Question

What is the equation in point-slope form for the line parallel to y = 5x - 4 that contains P(-6, 1)?
Select one:
a. x - 1 = -5(y + 6)
b. y + 1 = 5(x + 6)
c. y - 1 = -5(x + 6)
d. y - 1 = 5(x + 6)
PLS HELP

Answer

**step1** Understanding the Goal and Given Information

The goal is to find the equation of a straight line. This equation needs to be in a specific format called "point-slope form". We are given two pieces of information about this line:
1. It is parallel to another line whose equation is $$y = 5x - 4$$.
2. It passes through a specific point, which is $$P(-6, 1)$$.

**step2** Determining the Slope of the Line

For straight lines, "parallel" means they have the same steepness. The steepness of a line is called its "slope".
The given line's equation, $$y = 5x - 4$$, is written in a common form where the number multiplying 'x' tells us its slope. In this case, the slope of the given line is $$5$$.
Since our new line is parallel to this given line, it must have the same slope. Therefore, the slope of our new line is also $$5$$.

**step3** Understanding the Point-Slope Form of a Line

The "point-slope form" is a way to write the equation of a straight line when you know its slope and one point it passes through. The general way to write this form is:
$$y - y_1 = m(x - x_1)$$
Here:
* $$m$$ represents the slope of the line.
* $$(x_1, y_1)$$ represents the specific point that the line goes through.

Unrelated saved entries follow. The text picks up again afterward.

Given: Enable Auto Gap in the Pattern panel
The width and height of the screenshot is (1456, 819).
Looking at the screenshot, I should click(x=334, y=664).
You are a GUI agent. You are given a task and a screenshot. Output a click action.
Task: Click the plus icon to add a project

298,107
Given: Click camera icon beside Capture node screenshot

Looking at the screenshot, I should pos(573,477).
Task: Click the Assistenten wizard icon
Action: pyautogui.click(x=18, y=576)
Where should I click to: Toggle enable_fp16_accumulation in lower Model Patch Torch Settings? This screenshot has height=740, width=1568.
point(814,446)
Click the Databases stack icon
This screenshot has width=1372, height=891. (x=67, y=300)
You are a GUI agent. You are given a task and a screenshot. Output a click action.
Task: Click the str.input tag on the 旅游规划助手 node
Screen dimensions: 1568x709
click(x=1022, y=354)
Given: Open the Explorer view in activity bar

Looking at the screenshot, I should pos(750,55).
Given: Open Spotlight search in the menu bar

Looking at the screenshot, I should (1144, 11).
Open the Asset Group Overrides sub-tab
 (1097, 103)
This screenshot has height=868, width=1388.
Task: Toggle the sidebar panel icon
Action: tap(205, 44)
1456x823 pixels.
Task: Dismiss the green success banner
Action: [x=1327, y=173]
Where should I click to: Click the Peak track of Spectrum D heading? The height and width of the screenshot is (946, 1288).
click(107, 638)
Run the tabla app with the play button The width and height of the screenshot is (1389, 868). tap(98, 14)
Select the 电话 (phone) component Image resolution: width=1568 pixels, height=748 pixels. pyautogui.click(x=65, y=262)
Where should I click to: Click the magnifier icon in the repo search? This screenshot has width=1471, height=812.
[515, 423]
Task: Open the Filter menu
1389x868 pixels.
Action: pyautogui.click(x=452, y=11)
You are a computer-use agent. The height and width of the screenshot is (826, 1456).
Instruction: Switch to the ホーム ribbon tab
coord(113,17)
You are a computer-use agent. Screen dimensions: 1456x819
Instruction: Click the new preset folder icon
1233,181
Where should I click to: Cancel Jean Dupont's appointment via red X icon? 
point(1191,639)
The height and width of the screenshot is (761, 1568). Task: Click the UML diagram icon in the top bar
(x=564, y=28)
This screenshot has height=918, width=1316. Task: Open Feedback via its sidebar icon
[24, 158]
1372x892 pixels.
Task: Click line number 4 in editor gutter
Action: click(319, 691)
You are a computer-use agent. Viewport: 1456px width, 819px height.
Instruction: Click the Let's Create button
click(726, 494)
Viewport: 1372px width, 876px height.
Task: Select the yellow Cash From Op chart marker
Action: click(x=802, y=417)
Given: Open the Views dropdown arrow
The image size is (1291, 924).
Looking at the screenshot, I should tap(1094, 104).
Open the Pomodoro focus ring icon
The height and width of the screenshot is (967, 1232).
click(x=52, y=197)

**step4** Substituting the Known Values into the Point-Slope Form

From our previous steps, we know:
* The slope, $$m = 5$$.
* The line passes through the point $$P(-6, 1)$$. So, $$x_1 = -6$$ and $$y_1 = 1$$.
Now, we substitute these values into the point-slope form:
$$y - y_1 = m(x - x_1)$$
$$y - 1 = 5(x - (-6))$$

**step5** Simplifying the Equation

We simplify the expression inside the parenthesis: subtracting a negative number is the same as adding the positive number.
So, $$x - (-6)$$ becomes $$x + 6$$.
The equation of the line in point-slope form is:
$$y - 1 = 5(x + 6)$$

**step6** Comparing with the Given Options

Now, we compare our derived equation with the provided options:
a. $$x - 1 = -5(y + 6)$$
b. $$y + 1 = 5(x + 6)$$
c. $$y - 1 = -5(x + 6)$$
d. $$y - 1 = 5(x + 6)$$
Our calculated equation, $$y - 1 = 5(x + 6)$$, perfectly matches option (d).